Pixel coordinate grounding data
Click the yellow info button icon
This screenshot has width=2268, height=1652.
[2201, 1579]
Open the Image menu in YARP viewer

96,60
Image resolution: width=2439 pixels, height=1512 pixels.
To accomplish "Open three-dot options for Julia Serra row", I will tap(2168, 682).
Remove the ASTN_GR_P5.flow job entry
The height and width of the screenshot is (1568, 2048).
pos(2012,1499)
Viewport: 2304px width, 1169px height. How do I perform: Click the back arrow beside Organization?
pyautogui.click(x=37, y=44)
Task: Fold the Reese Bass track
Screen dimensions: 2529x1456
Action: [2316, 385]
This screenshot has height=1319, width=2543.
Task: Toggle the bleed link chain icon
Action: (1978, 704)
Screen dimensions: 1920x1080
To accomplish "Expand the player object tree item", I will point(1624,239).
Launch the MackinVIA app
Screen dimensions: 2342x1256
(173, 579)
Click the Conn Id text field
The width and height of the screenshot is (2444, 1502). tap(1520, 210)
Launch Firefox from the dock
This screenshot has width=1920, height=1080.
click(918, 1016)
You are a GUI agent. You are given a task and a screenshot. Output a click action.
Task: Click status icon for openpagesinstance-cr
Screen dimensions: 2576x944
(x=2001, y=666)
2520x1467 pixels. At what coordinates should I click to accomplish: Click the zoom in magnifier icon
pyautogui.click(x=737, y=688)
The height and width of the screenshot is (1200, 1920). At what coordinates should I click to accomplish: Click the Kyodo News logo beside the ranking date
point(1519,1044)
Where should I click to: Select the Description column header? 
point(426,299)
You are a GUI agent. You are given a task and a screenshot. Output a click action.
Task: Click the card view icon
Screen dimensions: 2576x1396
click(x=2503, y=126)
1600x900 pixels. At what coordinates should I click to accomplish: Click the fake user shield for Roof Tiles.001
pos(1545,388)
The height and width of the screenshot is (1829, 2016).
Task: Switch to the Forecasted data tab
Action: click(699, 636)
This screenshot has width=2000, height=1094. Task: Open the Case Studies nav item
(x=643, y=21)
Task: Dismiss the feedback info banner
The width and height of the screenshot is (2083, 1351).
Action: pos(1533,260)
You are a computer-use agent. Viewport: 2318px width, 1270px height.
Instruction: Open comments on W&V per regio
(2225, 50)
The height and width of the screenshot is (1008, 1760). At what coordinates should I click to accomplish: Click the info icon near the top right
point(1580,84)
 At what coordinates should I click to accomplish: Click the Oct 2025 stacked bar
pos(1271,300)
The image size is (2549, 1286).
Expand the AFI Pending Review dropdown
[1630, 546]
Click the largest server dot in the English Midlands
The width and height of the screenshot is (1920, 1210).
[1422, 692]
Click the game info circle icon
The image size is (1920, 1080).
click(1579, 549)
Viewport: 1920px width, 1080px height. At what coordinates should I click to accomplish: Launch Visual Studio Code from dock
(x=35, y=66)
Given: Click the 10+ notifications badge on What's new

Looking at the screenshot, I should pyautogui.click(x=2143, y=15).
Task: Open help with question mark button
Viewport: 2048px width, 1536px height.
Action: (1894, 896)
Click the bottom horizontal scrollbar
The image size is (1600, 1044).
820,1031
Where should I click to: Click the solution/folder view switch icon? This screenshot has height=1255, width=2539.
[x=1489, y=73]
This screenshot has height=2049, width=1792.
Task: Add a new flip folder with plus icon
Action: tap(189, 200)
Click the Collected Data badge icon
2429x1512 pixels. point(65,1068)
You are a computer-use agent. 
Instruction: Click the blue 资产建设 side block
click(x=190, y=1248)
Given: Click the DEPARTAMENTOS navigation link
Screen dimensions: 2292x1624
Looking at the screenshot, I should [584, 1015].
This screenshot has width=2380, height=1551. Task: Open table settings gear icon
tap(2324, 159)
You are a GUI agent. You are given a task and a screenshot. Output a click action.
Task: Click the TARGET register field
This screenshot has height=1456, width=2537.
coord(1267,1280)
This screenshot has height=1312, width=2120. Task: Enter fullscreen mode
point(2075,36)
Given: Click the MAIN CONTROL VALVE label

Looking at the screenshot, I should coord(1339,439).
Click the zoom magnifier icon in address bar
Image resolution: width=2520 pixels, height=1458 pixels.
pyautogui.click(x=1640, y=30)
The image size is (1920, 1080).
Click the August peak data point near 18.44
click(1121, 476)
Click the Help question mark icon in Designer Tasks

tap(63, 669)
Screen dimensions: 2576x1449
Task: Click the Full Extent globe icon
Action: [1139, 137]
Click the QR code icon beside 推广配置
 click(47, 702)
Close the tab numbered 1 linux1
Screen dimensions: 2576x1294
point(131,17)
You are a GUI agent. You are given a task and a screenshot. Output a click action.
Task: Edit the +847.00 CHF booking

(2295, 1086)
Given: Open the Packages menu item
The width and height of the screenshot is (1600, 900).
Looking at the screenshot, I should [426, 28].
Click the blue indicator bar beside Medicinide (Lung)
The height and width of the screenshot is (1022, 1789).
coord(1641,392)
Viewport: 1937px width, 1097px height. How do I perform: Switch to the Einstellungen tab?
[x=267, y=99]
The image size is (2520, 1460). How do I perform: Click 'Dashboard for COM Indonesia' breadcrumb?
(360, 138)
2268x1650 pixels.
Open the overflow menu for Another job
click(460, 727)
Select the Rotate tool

→ REQUIRED WORK:
Show, from the records above, every line that includes "computer".

→ SOLUTION FOR THIS TASK:
You are a computer-use agent. Viewport: 2318px width, 1270px height.
You are a computer-use agent. 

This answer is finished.